*God’s Words. Our Voice: Singing the Songs of Faith – February 25, 2018

Feb 25, 2018

“I am not ashamed to confess publicly that next to theology there is no art which is the equal of music…”    Martin Luther, in a letter (1530) to Catholic composer, Ludwig Senfl

Hymns are often the first way we learn to give voice to our faith as children and even those who are not great singers have favorite hymns that they know by heart.  You are invited to reflect on this stanza in the week ahead.  Use it for prayer, meditation, or in daily devotion.  Our prayer and hope is that these hymn stanzas will lift and deepen your faith and encourage your living of that faith in daily works of love and acts of mercy.

 

As the Deer Runs to the River   ELW 331, stanza 1

TUNE:  JULION

As the deer runs to the river,

parched and weary from the chase,

we have come from hurt and hurry,

thirsting for your healing grace.

Jesus, source of living water,

may we drink of you and live!

The first line of this hymn sets the tone and provides the imagery that runs through the text.  The word “run” suggests urgency, and the word “water” connects us to our need for Christ, the source of living water.

The first stanza is from the opening verses of Psalm 42.  Many Christians have sung that psalm in times of discouragement and struggle, especially when oppressed.  There are times in our lives when we come to worship “from hurt and hurry.”  In pondering this text, consider what it must be like for Christians who try to gather for worship in places of persecution and hardship.

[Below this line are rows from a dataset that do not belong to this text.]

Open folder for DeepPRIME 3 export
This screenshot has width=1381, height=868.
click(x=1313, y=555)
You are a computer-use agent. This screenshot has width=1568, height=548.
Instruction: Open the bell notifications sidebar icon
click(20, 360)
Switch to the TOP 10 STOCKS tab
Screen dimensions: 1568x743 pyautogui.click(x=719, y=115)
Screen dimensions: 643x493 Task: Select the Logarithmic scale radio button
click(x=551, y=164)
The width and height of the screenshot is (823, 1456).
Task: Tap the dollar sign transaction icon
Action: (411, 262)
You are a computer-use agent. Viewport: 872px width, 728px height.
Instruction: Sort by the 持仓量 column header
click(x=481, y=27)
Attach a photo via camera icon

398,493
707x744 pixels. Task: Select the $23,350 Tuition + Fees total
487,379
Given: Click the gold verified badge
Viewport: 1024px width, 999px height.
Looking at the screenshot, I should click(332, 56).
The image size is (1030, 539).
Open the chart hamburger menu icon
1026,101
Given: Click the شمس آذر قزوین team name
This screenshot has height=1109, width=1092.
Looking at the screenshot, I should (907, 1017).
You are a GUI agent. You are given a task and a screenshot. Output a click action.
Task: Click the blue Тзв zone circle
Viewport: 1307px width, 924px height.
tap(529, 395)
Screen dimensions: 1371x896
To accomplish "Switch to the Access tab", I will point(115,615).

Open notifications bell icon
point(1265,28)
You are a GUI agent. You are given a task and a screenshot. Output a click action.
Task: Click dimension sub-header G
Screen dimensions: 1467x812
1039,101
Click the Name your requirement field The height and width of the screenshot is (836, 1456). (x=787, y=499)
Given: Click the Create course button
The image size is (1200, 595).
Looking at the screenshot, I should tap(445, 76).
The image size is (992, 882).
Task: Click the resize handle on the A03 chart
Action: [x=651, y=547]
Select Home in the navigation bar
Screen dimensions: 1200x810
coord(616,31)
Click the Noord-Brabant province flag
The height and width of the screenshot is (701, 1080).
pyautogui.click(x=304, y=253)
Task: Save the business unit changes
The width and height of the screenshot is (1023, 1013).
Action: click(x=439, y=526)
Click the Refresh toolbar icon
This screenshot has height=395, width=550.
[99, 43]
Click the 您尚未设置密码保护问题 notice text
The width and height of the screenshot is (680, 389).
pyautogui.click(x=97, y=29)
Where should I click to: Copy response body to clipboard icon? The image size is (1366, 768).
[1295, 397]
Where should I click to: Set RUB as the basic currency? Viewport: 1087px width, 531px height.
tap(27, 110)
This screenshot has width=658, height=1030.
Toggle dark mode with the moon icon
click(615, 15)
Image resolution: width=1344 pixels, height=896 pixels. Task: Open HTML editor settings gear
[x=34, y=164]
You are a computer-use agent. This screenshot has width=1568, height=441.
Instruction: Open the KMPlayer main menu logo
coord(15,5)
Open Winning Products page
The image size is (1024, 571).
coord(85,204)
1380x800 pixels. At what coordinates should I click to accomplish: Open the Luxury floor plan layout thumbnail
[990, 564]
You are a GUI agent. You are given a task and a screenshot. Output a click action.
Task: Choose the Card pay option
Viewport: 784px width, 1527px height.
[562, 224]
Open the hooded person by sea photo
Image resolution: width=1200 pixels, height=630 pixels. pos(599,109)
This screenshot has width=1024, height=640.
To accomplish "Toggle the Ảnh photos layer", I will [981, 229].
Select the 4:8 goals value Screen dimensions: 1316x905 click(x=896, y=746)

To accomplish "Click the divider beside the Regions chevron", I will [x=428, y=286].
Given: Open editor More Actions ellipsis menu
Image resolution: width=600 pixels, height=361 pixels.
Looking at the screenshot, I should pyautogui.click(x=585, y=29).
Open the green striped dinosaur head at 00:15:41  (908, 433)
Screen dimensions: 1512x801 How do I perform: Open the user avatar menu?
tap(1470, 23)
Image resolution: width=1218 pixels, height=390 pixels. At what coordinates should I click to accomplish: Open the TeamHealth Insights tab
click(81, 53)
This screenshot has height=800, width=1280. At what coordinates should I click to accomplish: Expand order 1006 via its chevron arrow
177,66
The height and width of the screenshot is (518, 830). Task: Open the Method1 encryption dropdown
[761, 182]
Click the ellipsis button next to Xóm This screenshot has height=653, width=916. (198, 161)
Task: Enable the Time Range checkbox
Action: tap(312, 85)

The tune chosen for this hymn in the new Evangelical Lutheran Hymnal comes from the early Lutheran tradition.  The stanzas are in two long, identical phrases, moving solidly by quarter notes throughout, with a third related line for the refrain, making the tune very accessible.  (PICARDY is an alternate tune.)

The text is written by Herman Stuempfle (1923-2007), considered by many to be one of the best hymn writers of our day.  He served as professor of preaching, dean, and finally president of Lutheran Theological Seminary in Gettysburg, Pennsylvania.